--- Record excerpts Enclosed Below ---
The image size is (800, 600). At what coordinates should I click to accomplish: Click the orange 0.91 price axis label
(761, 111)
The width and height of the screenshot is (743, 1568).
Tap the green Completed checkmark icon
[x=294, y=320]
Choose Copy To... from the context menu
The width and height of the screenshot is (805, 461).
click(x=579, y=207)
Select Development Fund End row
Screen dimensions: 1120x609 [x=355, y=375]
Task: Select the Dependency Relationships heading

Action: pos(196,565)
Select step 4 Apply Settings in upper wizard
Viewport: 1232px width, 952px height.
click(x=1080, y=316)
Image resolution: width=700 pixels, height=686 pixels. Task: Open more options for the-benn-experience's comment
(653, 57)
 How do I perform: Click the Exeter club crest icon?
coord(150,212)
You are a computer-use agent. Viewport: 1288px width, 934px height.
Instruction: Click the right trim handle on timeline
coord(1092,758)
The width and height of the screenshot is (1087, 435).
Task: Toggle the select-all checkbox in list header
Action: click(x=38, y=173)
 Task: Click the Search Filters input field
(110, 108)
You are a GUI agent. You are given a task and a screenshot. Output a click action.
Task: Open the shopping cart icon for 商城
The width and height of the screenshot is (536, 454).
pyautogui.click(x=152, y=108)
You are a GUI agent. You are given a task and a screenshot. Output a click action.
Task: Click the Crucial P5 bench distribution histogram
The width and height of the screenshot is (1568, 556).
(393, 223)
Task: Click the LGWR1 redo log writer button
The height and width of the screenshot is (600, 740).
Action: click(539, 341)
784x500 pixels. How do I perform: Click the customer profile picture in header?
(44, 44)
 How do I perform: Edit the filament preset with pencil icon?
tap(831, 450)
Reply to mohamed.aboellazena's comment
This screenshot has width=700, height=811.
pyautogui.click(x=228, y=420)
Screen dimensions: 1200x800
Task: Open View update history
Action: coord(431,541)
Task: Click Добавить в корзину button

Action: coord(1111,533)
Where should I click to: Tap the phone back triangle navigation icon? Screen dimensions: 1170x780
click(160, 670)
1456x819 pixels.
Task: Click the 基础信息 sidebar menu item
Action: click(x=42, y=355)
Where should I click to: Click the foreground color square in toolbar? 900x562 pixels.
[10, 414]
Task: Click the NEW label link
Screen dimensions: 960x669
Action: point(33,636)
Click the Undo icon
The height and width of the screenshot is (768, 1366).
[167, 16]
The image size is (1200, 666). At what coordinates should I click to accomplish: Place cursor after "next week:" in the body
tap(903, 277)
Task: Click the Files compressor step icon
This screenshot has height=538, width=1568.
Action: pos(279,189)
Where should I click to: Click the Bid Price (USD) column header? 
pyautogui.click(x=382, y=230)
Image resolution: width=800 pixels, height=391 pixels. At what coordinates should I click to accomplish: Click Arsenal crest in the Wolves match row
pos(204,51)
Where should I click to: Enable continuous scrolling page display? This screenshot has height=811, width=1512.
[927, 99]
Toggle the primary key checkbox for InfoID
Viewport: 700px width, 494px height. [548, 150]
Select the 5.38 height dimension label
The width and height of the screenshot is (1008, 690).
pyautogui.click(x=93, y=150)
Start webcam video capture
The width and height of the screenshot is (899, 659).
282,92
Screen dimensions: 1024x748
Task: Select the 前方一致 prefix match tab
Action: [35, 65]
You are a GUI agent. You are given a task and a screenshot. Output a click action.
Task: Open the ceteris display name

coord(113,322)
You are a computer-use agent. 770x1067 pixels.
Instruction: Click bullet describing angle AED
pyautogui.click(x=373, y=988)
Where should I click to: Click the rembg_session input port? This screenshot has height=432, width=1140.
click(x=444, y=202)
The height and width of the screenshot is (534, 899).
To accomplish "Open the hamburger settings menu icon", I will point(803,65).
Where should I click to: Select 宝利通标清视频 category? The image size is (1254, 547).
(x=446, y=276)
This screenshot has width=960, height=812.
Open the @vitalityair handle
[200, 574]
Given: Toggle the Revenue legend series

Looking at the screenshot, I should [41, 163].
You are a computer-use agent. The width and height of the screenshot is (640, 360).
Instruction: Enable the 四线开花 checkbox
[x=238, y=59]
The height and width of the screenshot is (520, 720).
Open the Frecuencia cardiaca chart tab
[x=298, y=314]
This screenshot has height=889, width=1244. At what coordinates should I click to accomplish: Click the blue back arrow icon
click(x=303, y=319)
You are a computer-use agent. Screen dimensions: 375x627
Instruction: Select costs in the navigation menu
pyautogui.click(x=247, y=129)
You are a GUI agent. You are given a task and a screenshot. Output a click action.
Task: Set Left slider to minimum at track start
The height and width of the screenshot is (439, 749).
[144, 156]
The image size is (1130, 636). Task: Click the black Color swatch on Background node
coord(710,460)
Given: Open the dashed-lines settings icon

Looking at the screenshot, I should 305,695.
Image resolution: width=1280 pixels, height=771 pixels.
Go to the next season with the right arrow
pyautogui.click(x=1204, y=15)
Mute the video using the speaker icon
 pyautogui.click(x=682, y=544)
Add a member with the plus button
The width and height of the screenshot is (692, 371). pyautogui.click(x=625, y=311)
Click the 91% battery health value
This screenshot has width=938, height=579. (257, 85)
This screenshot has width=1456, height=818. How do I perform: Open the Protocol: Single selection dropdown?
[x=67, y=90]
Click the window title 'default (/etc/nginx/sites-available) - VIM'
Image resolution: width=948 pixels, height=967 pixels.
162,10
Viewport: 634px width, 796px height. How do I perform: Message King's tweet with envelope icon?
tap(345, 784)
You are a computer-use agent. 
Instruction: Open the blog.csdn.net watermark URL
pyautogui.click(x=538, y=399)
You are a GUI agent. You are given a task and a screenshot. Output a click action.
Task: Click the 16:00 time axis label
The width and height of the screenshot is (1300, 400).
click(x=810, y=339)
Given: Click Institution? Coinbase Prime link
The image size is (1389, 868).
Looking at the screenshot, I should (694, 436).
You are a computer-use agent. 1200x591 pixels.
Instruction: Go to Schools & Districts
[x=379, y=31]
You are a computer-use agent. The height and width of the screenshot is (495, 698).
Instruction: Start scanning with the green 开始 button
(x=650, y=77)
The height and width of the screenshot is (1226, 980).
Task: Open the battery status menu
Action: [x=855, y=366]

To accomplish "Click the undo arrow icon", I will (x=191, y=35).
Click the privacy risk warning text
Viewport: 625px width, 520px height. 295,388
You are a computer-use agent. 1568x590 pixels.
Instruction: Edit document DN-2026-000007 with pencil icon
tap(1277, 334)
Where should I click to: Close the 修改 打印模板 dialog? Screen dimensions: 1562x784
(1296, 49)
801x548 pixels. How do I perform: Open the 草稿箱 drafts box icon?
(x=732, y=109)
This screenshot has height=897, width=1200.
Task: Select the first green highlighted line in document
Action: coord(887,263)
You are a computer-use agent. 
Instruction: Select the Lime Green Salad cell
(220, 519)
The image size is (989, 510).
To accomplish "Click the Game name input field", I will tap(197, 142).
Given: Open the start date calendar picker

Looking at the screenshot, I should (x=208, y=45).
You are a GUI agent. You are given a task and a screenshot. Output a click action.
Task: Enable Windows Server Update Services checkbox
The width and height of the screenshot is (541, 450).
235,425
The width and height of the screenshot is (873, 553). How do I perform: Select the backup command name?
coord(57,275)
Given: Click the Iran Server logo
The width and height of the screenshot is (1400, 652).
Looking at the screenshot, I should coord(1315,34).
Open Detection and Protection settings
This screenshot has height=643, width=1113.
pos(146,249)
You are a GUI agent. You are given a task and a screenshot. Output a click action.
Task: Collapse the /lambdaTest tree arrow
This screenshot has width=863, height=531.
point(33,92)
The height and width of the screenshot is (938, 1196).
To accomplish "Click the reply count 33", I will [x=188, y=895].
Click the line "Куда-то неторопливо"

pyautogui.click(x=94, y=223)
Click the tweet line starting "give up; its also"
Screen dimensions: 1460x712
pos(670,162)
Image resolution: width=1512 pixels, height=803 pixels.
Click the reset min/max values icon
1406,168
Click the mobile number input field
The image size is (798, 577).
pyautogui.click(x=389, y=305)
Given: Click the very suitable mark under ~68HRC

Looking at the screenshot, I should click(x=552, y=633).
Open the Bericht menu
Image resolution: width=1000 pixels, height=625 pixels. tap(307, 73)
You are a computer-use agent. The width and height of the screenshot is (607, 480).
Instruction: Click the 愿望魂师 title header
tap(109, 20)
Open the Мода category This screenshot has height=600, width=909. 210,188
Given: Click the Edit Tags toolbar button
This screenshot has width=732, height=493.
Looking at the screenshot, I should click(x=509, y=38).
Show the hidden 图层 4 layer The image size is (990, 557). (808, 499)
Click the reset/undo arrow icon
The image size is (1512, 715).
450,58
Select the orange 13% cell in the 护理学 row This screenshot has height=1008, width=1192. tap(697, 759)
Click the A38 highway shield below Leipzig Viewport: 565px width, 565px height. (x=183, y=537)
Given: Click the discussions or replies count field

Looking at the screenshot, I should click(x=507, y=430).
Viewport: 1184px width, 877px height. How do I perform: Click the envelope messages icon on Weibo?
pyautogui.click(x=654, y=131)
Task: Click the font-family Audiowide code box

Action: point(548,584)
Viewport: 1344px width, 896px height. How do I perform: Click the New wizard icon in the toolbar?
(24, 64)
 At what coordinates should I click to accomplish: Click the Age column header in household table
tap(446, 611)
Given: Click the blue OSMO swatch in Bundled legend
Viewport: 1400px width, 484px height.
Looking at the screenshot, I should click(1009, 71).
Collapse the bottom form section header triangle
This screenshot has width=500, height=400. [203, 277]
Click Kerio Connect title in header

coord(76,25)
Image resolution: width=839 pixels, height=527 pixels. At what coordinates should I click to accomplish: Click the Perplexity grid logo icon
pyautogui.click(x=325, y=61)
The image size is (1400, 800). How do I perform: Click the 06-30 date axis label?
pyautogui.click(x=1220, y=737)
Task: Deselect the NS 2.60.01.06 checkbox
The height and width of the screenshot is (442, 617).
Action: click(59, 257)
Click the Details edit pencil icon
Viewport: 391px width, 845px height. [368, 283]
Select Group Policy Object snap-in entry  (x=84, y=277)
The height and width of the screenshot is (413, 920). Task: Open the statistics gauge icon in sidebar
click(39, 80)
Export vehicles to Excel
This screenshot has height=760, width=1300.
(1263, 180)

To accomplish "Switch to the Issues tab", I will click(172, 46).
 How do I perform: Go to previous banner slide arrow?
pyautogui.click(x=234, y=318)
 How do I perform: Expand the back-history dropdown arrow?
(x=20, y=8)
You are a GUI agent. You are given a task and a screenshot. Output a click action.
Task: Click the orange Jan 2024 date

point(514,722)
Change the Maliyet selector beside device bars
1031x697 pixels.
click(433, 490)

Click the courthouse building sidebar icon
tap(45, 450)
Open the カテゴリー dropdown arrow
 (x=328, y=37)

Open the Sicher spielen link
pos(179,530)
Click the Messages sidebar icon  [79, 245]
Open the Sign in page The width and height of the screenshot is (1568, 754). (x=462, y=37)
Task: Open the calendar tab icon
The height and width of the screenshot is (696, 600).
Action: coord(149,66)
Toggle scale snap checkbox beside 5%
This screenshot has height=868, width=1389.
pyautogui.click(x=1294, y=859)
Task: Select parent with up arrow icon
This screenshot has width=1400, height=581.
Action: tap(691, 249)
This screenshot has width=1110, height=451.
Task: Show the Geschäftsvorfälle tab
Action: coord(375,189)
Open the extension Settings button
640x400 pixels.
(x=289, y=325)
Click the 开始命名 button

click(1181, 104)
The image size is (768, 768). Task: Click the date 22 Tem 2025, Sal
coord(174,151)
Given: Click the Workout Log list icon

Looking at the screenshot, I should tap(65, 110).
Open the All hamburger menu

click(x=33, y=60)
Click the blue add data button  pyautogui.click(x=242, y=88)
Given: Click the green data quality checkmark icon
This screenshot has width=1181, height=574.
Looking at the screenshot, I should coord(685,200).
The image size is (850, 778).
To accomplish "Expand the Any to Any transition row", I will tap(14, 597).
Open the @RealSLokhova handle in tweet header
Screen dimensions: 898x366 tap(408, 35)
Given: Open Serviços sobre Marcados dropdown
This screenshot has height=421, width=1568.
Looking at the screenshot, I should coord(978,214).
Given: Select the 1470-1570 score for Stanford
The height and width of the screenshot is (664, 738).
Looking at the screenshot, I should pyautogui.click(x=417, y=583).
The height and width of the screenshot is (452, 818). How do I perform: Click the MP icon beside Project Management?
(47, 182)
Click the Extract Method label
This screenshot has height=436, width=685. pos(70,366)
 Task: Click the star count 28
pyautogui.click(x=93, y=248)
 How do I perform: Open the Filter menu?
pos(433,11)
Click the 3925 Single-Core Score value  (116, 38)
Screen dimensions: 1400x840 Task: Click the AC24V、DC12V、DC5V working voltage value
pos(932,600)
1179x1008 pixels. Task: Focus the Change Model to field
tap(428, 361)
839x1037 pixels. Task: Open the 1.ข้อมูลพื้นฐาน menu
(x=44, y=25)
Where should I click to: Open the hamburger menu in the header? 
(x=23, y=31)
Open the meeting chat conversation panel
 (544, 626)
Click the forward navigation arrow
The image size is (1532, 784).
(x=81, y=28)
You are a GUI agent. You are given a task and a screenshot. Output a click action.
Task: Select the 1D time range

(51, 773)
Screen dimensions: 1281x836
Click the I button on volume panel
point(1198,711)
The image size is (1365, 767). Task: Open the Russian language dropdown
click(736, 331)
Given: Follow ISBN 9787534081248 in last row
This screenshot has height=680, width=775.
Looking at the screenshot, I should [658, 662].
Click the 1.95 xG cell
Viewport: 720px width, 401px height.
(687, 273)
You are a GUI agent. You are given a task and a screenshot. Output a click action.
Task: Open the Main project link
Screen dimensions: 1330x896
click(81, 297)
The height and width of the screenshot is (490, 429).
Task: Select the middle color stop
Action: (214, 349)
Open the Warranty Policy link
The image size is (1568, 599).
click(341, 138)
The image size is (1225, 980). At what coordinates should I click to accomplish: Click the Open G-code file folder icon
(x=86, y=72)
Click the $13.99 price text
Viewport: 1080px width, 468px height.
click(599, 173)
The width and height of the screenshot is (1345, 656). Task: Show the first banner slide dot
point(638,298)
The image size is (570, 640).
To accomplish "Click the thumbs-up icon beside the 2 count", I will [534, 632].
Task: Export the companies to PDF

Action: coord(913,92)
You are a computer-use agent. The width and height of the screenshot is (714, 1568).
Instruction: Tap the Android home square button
--- End of Enclosed Record excerpts ---
*The task:* In the lines above, spot each one that contains the word "step" and copy it.

*Response for this exercise:*
Select step 4 Apply Settings in upper wizard
Task: Click the Files compressor step icon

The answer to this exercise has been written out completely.